1. Biological Computation Research Department, Bell Laboratories, Lucent Technologies, Murray Hill, New Jersey 07974, USA
2. Howard Hughes Medical Institute, Department of Brain and Cognitive Sciences, Massachusetts Institute of Technology, Cambridge, Massachusetts 02139, USA
3. These authors contributed equally to this work

Correspondence to: Michale S. Fee¹ Correspondence and requests for materials should be addressed to M.S.F. (e-mail: Email: fee@lucent.com).

Abstract

Sequences of motor activity are encoded in many vertebrate brains by complex spatio-temporal patterns of neural activity; however, the neural circuit mechanisms underlying the generation of these pre-motor patterns are poorly understood. In songbirds, one prominent site of pre-motor activity is the forebrain robust nucleus of the archistriatum (RA), which generates stereotyped sequences of spike bursts during song¹ and recapitulates these sequences during sleep². We show that the stereotyped sequences in RA are driven from nucleus HVC (high vocal centre), the principal pre-motor input to RA^{3, 4}. Recordings of identified HVC neurons in sleeping and singing birds show that individual HVC neurons projecting onto RA neurons produce bursts sparsely, at a single, precise time during the RA sequence.

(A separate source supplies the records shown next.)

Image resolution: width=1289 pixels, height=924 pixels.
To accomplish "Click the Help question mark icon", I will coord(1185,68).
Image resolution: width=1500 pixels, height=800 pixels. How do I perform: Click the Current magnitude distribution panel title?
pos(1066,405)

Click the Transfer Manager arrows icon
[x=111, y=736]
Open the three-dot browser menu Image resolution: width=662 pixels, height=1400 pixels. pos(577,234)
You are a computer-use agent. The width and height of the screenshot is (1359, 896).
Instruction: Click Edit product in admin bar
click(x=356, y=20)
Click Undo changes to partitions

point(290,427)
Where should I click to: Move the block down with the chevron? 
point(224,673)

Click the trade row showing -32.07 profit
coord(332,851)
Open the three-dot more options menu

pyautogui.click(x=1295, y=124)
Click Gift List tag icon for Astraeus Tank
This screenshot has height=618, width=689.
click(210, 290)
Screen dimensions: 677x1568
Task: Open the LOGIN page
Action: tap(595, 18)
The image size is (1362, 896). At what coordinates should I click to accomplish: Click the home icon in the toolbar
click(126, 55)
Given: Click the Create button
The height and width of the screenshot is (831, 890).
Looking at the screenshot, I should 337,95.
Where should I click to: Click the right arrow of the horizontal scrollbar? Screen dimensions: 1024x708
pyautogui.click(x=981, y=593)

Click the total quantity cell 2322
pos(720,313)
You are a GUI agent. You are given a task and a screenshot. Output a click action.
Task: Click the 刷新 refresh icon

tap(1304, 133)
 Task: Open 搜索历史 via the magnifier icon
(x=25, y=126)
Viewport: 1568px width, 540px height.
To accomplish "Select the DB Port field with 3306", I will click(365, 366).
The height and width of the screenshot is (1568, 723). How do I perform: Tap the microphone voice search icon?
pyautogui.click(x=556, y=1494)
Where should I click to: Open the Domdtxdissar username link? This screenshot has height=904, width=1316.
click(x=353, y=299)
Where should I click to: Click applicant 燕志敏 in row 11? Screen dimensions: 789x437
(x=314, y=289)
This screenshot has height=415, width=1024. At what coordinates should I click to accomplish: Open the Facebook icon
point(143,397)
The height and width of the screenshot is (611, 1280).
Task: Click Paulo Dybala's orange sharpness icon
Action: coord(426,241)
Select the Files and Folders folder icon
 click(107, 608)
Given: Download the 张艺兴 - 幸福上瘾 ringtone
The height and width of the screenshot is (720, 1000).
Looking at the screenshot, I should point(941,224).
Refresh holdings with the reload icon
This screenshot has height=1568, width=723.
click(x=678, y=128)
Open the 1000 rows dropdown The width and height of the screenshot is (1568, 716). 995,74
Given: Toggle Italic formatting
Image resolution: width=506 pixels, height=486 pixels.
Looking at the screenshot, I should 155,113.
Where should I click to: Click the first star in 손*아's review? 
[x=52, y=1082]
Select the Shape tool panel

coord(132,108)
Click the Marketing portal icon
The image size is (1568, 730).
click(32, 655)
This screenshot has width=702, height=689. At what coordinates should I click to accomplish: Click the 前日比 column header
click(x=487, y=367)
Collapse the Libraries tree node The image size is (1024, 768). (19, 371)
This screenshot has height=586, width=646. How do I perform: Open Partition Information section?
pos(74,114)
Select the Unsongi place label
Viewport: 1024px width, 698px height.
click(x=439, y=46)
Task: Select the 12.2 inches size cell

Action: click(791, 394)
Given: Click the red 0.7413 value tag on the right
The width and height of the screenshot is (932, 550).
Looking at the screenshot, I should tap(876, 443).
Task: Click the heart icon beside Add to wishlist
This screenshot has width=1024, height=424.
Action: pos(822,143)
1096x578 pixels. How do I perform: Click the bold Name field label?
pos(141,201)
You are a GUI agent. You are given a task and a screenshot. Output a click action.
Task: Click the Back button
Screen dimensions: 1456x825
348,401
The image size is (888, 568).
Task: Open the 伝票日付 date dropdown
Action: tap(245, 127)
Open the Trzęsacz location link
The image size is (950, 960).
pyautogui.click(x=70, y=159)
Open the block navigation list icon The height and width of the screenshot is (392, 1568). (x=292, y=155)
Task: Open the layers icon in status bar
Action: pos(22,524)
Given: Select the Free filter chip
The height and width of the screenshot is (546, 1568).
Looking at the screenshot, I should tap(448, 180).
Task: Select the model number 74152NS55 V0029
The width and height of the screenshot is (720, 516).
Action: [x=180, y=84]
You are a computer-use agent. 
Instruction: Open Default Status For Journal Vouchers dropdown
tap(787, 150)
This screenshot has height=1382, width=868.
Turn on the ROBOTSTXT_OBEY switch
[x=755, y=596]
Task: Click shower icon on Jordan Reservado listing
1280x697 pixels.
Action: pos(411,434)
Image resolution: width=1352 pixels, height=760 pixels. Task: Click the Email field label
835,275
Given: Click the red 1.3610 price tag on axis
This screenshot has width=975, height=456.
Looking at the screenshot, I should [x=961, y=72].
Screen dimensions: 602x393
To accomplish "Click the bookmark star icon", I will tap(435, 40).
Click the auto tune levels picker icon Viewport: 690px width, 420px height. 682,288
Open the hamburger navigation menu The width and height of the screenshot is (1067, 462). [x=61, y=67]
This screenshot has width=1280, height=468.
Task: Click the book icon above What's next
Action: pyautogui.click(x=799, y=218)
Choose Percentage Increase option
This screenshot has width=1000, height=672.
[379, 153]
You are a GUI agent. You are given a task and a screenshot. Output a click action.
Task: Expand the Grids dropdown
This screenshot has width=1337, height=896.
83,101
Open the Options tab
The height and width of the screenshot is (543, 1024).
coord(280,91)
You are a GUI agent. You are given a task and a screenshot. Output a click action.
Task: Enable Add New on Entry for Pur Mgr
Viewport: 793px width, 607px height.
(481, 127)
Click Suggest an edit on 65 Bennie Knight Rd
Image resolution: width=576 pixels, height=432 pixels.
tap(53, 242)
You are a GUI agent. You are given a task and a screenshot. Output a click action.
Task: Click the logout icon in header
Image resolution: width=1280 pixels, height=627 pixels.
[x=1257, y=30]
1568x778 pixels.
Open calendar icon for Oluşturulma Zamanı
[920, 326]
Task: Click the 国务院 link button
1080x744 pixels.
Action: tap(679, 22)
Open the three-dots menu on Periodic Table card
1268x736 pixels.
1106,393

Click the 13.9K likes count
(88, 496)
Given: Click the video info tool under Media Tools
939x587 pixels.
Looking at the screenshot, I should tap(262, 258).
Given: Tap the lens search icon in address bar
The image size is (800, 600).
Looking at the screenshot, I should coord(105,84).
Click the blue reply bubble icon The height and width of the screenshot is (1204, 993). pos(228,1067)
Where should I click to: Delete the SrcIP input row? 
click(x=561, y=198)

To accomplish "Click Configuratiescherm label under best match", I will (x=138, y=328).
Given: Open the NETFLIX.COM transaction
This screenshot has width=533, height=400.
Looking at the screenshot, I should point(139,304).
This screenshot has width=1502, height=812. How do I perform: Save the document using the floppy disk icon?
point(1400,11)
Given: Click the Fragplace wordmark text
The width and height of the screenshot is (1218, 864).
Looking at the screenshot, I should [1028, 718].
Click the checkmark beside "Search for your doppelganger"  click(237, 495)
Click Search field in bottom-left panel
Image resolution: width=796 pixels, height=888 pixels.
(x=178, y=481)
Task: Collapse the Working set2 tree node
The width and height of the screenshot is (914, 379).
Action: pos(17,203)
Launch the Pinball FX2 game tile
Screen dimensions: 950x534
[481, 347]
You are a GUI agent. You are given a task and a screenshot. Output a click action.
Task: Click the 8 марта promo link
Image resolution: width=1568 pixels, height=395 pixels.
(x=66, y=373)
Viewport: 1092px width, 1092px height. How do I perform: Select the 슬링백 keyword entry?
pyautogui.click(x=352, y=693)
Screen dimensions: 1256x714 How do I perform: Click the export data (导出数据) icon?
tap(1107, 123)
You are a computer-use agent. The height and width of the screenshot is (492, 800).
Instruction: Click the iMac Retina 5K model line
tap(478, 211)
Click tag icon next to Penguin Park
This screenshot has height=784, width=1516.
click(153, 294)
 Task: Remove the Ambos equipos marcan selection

These HVC neurons burst sequentially with respect to one another. We suggest that at each time in the RA sequence, the ensemble of active RA neurons is driven by a subpopulation of RA-projecting HVC neurons that is active only at that time. As a population, these HVC neurons may form an explicit representation of time in the sequence. Such a sparse representation, a temporal analogue of the 'grandmother cell'⁵ concept for object recognition, eliminates the problem of temporal interference during sequence generation and learning attributed to more distributed representations^{6, 7}.